The invitation to ride in the International Endurance Championship at Dibrugharh, Assam came in November from the Equestrian Federation of Assam. Amber’s mother, Allyson, herself a regular endurance rider, jokingly asked if Amber would fancy having a go. “To our surprise, Amber said yes, so it was then all systems go to get everything ready for her to travel to India. She has only been abroad once before, on a school trip to Paris, and she has never flown so we had to organise her passport and visa in quite a hurry”, explained Allyson. “Luckily her Dad has travelled extensively so I left it all to him to organise”, she added.
Amber first sat on a horse when she was just 18 months old and was learning to ride properly when she was 5. “I was competing regularly in endurance at a low level and so it was a natural progression for Amber to join in” said Allyson. Amber competed in her first endurance ride when she was 10 years old, riding a Welsh Section A pony called Tilly, and then started competing her mother’s Fiord horse, following Allyson during the rides. Amber soon moved on to the higher mileage rides organised by Endurance GB, the governing body of the sport of Endurance riding in Great Britain, and competed in her first 80km ride on a part bred arab called El Cavalier that she was given on loan. In 2010 she completed her first 2-day 160km ride at Dukeries, as well as several other 2-day rides and became National Junior Champion. She has continued to up her game, coming first in a 90km FEI 1* ride at Hayward Oakes in 2011 and completing her first 100km graded ride in 2012. “She is very determined and aims to do a 120km ride this year and try to qualify for the under 21’s team by 2014”, explained Allyson.

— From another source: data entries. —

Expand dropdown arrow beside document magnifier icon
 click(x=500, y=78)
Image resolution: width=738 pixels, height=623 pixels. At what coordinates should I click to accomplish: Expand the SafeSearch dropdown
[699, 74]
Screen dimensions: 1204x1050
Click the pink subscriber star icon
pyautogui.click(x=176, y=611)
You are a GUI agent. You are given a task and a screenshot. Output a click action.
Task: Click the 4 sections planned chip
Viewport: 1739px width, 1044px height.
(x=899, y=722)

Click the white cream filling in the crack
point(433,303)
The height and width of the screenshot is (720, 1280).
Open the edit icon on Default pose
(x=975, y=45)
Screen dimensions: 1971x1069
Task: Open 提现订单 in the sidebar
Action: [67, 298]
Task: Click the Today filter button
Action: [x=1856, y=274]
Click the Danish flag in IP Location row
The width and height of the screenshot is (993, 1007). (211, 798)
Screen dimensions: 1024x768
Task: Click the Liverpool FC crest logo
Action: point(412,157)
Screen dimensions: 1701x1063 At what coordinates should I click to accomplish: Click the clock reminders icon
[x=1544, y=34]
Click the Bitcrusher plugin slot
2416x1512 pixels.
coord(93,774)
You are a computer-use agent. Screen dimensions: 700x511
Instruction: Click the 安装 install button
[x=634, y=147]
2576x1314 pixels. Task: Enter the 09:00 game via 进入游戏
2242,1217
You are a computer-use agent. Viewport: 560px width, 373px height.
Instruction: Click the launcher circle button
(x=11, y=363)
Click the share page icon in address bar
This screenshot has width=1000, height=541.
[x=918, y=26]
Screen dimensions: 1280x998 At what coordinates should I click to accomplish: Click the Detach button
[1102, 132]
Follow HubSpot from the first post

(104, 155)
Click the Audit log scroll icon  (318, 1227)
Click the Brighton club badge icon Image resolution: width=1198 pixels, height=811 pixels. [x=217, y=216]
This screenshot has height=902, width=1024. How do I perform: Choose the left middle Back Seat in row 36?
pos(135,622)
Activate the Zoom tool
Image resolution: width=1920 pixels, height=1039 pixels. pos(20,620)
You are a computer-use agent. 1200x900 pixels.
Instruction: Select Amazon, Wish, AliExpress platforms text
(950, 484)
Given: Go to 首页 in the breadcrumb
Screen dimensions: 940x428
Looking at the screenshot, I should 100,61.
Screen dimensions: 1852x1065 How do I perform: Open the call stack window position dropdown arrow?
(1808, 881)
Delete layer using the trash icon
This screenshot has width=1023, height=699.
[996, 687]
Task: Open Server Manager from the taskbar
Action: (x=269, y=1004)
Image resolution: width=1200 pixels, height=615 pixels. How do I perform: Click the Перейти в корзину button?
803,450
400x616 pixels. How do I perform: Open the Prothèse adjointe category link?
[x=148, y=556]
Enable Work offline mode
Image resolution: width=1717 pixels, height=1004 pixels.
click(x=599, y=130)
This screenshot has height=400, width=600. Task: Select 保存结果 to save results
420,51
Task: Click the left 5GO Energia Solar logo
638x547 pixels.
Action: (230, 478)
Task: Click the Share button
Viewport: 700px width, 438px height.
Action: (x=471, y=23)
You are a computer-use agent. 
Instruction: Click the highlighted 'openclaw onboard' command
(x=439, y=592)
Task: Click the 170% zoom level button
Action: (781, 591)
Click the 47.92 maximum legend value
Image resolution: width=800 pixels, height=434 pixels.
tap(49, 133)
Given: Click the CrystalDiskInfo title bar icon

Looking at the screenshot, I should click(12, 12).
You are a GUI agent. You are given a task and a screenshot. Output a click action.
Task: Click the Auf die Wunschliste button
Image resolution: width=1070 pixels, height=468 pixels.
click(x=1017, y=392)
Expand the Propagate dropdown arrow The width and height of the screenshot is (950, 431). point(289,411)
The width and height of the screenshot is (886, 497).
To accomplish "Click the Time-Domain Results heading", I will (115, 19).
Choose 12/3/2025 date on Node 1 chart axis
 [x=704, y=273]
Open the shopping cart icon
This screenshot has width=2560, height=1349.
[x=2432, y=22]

What better way for an aspiring young rider to start the 2013 season than a trip to India to represent GBR in their International Endurance Championship? Amber and her father will arrive in India on Thursday with a couple of days to acclimatise and find out what horse she will be riding in the competition on Saturday. “The terrain will be quite different to anything she has experienced, and it will be interesting to see what sort of horses they ride”, says Allyson, who has stayed at home to look after their own horses. “The ride takes place in the eastern Himalayas, along sandy river banks and through tea plantations, which I think will be terraced, so it is likely to be hilly. We have been told that the scenery is stunning”, she added. Getting on a strange horse will be no problem to Amber who is studying Horse Management at Bishop Burton College and regularly rides different horses.